Une période dégueulasse de diffamation, de délation larvée, de visages fermés, de peur, de harcèlement plus ou moins diffus, de suspicion, sans aucune chance pour les faibles, ou toute improvisation est tuée dans l'oeuf; donnant naissance à une ambiance délétére bien représentée par le pavé des rues de Paris uniquement éclairée la nuit par la faible lueur des réverbères, et ou l'on perçoit surtout que cris et chuchotements. Enfin le graphisme, naif, plus ou moins de style comic, ne fait pas dans la haute précision: le dessinateur brosse rapidement ses portraits afin d'avancer dans les événements. Un ton parfois quelque peu sommaire, toutefois... D'ailleurs la femme de Joanovici, dont le prénom est Eva; est forcée de copuler avec un SS (un Hauptsturmbahnfurher plus précisément) afin de protéger son mari après lui avoir offert, auparavant, un Corot. Glauque.
Toutefois, tout en nous présentant des gens constamment sûrs de leur victoire, les auteurs ont au moins le bon goût de poser les bonnes questions car l'intrigue place le récit en une société totalement gangrenée du haut vers le bas en dépit de ses bourgeois et dignes grosses huiles: Et puis que ferions-nous en pareilles circonstances ? Combien serions-nous réellement à entrer dans la sérénité de la rébellion, à risquer l'isolement et la solitude; à combattre contre plusieurs individus invisibles, tout en prenant le maquis ?

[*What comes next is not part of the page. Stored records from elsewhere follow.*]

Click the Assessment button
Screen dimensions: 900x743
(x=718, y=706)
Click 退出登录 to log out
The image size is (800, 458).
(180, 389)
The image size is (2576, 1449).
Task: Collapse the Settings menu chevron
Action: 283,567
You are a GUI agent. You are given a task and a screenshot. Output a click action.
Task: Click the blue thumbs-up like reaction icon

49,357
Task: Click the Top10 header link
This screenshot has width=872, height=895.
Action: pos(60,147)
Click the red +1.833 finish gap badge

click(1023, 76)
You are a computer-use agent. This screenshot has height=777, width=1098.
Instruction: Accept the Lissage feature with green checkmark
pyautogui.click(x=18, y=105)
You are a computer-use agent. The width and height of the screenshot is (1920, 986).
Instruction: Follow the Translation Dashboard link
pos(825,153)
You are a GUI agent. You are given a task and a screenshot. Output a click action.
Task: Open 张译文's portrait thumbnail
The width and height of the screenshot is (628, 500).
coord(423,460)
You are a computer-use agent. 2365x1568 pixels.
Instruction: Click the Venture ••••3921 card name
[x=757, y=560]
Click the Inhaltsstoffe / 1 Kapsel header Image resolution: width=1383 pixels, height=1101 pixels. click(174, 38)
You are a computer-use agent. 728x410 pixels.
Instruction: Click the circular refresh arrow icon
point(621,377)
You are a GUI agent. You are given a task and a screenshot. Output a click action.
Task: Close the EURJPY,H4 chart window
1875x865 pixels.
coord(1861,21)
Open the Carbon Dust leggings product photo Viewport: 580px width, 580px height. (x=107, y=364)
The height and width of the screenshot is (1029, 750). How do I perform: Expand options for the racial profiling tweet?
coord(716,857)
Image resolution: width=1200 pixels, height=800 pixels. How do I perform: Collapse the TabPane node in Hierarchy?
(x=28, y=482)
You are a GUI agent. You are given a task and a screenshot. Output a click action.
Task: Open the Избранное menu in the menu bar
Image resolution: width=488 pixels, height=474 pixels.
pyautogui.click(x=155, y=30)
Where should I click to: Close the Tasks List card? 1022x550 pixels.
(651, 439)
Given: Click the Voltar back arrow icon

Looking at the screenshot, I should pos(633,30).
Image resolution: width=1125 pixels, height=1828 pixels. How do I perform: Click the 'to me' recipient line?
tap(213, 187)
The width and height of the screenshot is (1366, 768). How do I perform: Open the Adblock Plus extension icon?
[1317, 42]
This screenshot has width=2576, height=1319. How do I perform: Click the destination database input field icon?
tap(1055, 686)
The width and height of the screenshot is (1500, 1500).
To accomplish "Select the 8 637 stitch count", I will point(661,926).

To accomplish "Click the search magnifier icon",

"C'est un cercle vicieux, dont Joano est la victime bien trop consentante..." [...]

"Un monde où Georges Boucheseiche, Adrien Estebeguy et Jo Attia croisent la route d'un certain "docteur", sinistre visiteur du soir, que la nuit amène puis recouvre une fois son sale boulot accompli." [...]

Antihuman - Paris - 41 ans - 24 décembre 2011


Un personnage ambigu 9 étoiles

Une suite à la hauteur du premier tome. Le récit de la vie de Joseph Joanovici permet à la fois de s'immerger dans l'époque de ce Paris occupé mais aussi de suivre les méandres de ce parcours privé, atypique et passionnant. Qu'en est-il de la réalité historique et de la fiction ? Je ne sais pas, mais ce qui est sûr, c'est que la réalisation du scénario est des plus captivantes et que ce deuxième tome ne saurait se passer de la lecture d'une suite.